* Start Material shown *

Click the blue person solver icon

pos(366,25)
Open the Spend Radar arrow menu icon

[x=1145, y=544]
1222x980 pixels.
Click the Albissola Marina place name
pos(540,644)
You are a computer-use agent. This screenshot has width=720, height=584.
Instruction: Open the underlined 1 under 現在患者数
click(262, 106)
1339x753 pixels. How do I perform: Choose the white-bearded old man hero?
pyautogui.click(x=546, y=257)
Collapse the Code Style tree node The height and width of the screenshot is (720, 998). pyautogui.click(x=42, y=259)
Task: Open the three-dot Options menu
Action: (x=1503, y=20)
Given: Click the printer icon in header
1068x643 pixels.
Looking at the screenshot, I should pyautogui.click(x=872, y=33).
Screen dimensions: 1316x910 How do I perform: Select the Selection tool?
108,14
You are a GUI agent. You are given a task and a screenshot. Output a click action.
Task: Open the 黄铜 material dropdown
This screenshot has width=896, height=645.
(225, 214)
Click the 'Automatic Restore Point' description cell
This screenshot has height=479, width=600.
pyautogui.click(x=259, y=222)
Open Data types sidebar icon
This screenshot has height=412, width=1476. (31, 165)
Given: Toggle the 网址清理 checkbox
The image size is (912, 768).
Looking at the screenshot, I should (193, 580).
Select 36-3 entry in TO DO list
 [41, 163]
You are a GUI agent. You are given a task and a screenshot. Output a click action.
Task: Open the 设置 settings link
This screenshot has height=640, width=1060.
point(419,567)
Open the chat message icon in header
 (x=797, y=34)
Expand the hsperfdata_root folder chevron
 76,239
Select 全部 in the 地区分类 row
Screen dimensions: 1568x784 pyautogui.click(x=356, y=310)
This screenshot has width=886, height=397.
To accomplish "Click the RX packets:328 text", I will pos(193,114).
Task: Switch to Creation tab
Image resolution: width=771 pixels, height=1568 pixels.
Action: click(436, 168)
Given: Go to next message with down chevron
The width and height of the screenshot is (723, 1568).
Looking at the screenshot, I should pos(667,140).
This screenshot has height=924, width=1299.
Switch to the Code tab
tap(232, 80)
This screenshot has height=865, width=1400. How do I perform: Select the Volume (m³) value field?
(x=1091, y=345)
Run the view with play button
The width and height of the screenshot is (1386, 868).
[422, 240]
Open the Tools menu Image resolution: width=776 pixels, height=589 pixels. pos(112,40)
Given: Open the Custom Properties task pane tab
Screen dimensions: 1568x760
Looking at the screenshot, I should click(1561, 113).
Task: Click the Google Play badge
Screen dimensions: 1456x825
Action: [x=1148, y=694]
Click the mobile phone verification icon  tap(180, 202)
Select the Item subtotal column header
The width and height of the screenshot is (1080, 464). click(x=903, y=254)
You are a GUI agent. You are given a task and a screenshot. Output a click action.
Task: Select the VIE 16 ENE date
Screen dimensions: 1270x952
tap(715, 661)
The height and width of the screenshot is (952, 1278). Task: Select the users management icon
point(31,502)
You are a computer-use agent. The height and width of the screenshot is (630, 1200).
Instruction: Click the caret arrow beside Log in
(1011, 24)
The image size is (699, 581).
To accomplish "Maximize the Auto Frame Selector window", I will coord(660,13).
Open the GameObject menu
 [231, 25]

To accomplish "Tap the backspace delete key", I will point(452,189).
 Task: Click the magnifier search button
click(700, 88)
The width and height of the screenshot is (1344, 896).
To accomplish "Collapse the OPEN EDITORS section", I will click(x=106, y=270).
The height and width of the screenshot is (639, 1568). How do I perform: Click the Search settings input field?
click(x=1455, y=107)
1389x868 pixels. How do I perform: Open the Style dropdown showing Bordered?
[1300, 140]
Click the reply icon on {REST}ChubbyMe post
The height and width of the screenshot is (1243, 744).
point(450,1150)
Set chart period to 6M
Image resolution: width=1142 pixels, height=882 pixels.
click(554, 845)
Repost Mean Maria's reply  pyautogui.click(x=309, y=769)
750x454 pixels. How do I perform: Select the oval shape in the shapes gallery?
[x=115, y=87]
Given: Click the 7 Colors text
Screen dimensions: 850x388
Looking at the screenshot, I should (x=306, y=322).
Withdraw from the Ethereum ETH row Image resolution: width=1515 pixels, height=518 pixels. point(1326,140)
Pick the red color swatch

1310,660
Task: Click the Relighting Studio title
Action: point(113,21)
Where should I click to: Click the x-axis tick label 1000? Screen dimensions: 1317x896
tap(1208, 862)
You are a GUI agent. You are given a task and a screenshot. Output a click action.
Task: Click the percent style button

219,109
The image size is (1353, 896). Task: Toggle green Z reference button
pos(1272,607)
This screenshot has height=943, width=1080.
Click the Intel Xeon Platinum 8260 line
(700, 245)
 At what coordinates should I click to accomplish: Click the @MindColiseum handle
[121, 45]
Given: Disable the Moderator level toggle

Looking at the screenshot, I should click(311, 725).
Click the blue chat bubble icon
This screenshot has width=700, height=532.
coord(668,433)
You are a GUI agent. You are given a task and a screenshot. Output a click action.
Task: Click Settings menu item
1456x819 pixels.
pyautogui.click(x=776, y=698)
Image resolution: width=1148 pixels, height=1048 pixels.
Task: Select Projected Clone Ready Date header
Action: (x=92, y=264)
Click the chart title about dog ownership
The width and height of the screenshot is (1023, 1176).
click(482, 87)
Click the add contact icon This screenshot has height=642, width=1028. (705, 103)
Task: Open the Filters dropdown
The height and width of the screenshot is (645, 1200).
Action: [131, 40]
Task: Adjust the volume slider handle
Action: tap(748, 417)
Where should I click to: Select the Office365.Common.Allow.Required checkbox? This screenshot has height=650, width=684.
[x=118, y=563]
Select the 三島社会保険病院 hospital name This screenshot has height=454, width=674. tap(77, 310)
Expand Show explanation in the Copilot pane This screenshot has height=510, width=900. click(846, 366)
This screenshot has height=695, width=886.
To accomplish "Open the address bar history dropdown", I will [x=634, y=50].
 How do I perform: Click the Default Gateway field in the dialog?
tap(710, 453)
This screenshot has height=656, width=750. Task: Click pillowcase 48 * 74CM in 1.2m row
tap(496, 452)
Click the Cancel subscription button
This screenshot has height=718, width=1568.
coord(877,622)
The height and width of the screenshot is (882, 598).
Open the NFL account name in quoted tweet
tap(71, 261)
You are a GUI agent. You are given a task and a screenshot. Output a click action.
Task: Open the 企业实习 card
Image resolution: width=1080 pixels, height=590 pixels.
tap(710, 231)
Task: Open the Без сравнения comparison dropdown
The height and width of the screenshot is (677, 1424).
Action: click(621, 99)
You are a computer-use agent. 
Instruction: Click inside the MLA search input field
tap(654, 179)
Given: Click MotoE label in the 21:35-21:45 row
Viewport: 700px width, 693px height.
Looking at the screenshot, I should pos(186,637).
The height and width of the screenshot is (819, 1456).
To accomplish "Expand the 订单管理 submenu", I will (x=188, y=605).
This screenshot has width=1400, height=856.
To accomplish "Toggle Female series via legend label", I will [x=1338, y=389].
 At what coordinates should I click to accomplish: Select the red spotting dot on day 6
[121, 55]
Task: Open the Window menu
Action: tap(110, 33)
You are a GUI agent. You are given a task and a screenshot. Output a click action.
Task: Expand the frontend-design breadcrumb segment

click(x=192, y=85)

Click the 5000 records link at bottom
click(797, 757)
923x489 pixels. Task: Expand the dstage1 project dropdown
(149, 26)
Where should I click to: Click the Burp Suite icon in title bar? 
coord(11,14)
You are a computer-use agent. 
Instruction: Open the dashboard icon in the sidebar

* End Material shown *

Put every line of the data above into a numbered list, leaving out the blank lines.

**The result**:
1. Click the blue person solver icon
2. pos(366,25)
3. Open the Spend Radar arrow menu icon
4. [x=1145, y=544]
5. 1222x980 pixels.
6. Click the Albissola Marina place name
7. pos(540,644)
8. You are a computer-use agent. This screenshot has width=720, height=584.
9. Instruction: Open the underlined 1 under 現在患者数
10. click(262, 106)
11. 1339x753 pixels. How do I perform: Choose the white-bearded old man hero?
12. pyautogui.click(x=546, y=257)
13. Collapse the Code Style tree node The height and width of the screenshot is (720, 998). pyautogui.click(x=42, y=259)
14. Task: Open the three-dot Options menu
15. Action: (x=1503, y=20)
16. Given: Click the printer icon in header
17. 1068x643 pixels.
18. Looking at the screenshot, I should pyautogui.click(x=872, y=33).
19. Screen dimensions: 1316x910 How do I perform: Select the Selection tool?
20. 108,14
21. You are a GUI agent. You are given a task and a screenshot. Output a click action.
22. Task: Open the 黄铜 material dropdown
23. This screenshot has width=896, height=645.
24. (225, 214)
25. Click the 'Automatic Restore Point' description cell
26. This screenshot has height=479, width=600.
27. pyautogui.click(x=259, y=222)
28. Open Data types sidebar icon
29. This screenshot has height=412, width=1476. (31, 165)
30. Given: Toggle the 网址清理 checkbox
31. The image size is (912, 768).
32. Looking at the screenshot, I should (193, 580).
33. Select 36-3 entry in TO DO list
34.  [41, 163]
35. You are a GUI agent. You are given a task and a screenshot. Output a click action.
36. Task: Open the 设置 settings link
37. This screenshot has height=640, width=1060.
38. point(419,567)
39. Open the chat message icon in header
40.  (x=797, y=34)
41. Expand the hsperfdata_root folder chevron
42.  76,239
43. Select 全部 in the 地区分类 row
44. Screen dimensions: 1568x784 pyautogui.click(x=356, y=310)
45. This screenshot has width=886, height=397.
46. To accomplish "Click the RX packets:328 text", I will pos(193,114).
47. Task: Switch to Creation tab
48. Image resolution: width=771 pixels, height=1568 pixels.
49. Action: click(436, 168)
50. Given: Go to next message with down chevron
51. The width and height of the screenshot is (723, 1568).
52. Looking at the screenshot, I should pos(667,140).
53. This screenshot has height=924, width=1299.
54. Switch to the Code tab
55. tap(232, 80)
56. This screenshot has height=865, width=1400. How do I perform: Select the Volume (m³) value field?
57. (x=1091, y=345)
58. Run the view with play button
59. The width and height of the screenshot is (1386, 868).
60. [422, 240]
61. Open the Tools menu Image resolution: width=776 pixels, height=589 pixels. pos(112,40)
62. Given: Open the Custom Properties task pane tab
63. Screen dimensions: 1568x760
64. Looking at the screenshot, I should click(1561, 113).
65. Task: Click the Google Play badge
66. Screen dimensions: 1456x825
67. Action: [x=1148, y=694]
68. Click the mobile phone verification icon  tap(180, 202)
69. Select the Item subtotal column header
70. The width and height of the screenshot is (1080, 464). click(x=903, y=254)
71. You are a GUI agent. You are given a task and a screenshot. Output a click action.
72. Task: Select the VIE 16 ENE date
73. Screen dimensions: 1270x952
74. tap(715, 661)
75. The height and width of the screenshot is (952, 1278). Task: Select the users management icon
76. point(31,502)
77. You are a computer-use agent. The height and width of the screenshot is (630, 1200).
78. Instruction: Click the caret arrow beside Log in
79. (1011, 24)
80. The image size is (699, 581).
81. To accomplish "Maximize the Auto Frame Selector window", I will coord(660,13).
82. Open the GameObject menu
83.  [231, 25]
84. To accomplish "Tap the backspace delete key", I will point(452,189).
85.  Task: Click the magnifier search button
86. click(700, 88)
87. The width and height of the screenshot is (1344, 896).
88. To accomplish "Collapse the OPEN EDITORS section", I will click(x=106, y=270).
89. The height and width of the screenshot is (639, 1568). How do I perform: Click the Search settings input field?
90. click(x=1455, y=107)
91. 1389x868 pixels. How do I perform: Open the Style dropdown showing Bordered?
92. [1300, 140]
93. Click the reply icon on {REST}ChubbyMe post
94. The height and width of the screenshot is (1243, 744).
95. point(450,1150)
96. Set chart period to 6M
97. Image resolution: width=1142 pixels, height=882 pixels.
98. click(554, 845)
99. Repost Mean Maria's reply  pyautogui.click(x=309, y=769)
100. 750x454 pixels. How do I perform: Select the oval shape in the shapes gallery?
101. [x=115, y=87]
102. Given: Click the 7 Colors text
103. Screen dimensions: 850x388
104. Looking at the screenshot, I should (x=306, y=322).
105. Withdraw from the Ethereum ETH row Image resolution: width=1515 pixels, height=518 pixels. point(1326,140)
106. Pick the red color swatch
107. 1310,660
108. Task: Click the Relighting Studio title
109. Action: point(113,21)
110. Where should I click to: Click the x-axis tick label 1000? Screen dimensions: 1317x896
111. tap(1208, 862)
112. You are a GUI agent. You are given a task and a screenshot. Output a click action.
113. Task: Click the percent style button
114. 219,109
115. The image size is (1353, 896). Task: Toggle green Z reference button
116. pos(1272,607)
117. This screenshot has height=943, width=1080.
118. Click the Intel Xeon Platinum 8260 line
119. (700, 245)
120.  At what coordinates should I click to accomplish: Click the @MindColiseum handle
121. [121, 45]
122. Given: Disable the Moderator level toggle
123. Looking at the screenshot, I should click(311, 725).
124. Click the blue chat bubble icon
125. This screenshot has width=700, height=532.
126. coord(668,433)
127. You are a GUI agent. You are given a task and a screenshot. Output a click action.
128. Task: Click Settings menu item
129. 1456x819 pixels.
130. pyautogui.click(x=776, y=698)
131. Image resolution: width=1148 pixels, height=1048 pixels.
132. Task: Select Projected Clone Ready Date header
133. Action: (x=92, y=264)
134. Click the chart title about dog ownership
135. The width and height of the screenshot is (1023, 1176).
136. click(482, 87)
137. Click the add contact icon This screenshot has height=642, width=1028. (705, 103)
138. Task: Open the Filters dropdown
139. The height and width of the screenshot is (645, 1200).
140. Action: [131, 40]
141. Task: Adjust the volume slider handle
142. Action: tap(748, 417)
143. Where should I click to: Select the Office365.Common.Allow.Required checkbox? This screenshot has height=650, width=684.
144. [x=118, y=563]
145. Select the 三島社会保険病院 hospital name This screenshot has height=454, width=674. tap(77, 310)
146. Expand Show explanation in the Copilot pane This screenshot has height=510, width=900. click(846, 366)
147. This screenshot has height=695, width=886.
148. To accomplish "Open the address bar history dropdown", I will [x=634, y=50].
149.  How do I perform: Click the Default Gateway field in the dialog?
150. tap(710, 453)
151. This screenshot has height=656, width=750. Task: Click pillowcase 48 * 74CM in 1.2m row
152. tap(496, 452)
153. Click the Cancel subscription button
154. This screenshot has height=718, width=1568.
155. coord(877,622)
156. The height and width of the screenshot is (882, 598).
157. Open the NFL account name in quoted tweet
158. tap(71, 261)
159. You are a GUI agent. You are given a task and a screenshot. Output a click action.
160. Task: Open the 企业实习 card
161. Image resolution: width=1080 pixels, height=590 pixels.
162. tap(710, 231)
163. Task: Open the Без сравнения comparison dropdown
164. The height and width of the screenshot is (677, 1424).
165. Action: click(621, 99)
166. You are a computer-use agent. 
167. Instruction: Click inside the MLA search input field
168. tap(654, 179)
169. Given: Click MotoE label in the 21:35-21:45 row
170. Viewport: 700px width, 693px height.
171. Looking at the screenshot, I should pos(186,637).
172. The height and width of the screenshot is (819, 1456).
173. To accomplish "Expand the 订单管理 submenu", I will (x=188, y=605).
174. This screenshot has width=1400, height=856.
175. To accomplish "Toggle Female series via legend label", I will [x=1338, y=389].
176.  At what coordinates should I click to accomplish: Select the red spotting dot on day 6
177. [121, 55]
178. Task: Open the Window menu
179. Action: tap(110, 33)
180. You are a GUI agent. You are given a task and a screenshot. Output a click action.
181. Task: Expand the frontend-design breadcrumb segment
182. click(x=192, y=85)
183. Click the 5000 records link at bottom
184. click(797, 757)
185. 923x489 pixels. Task: Expand the dstage1 project dropdown
186. (149, 26)
187. Where should I click to: Click the Burp Suite icon in title bar? 
188. coord(11,14)
189. You are a computer-use agent. 
190. Instruction: Open the dashboard icon in the sidebar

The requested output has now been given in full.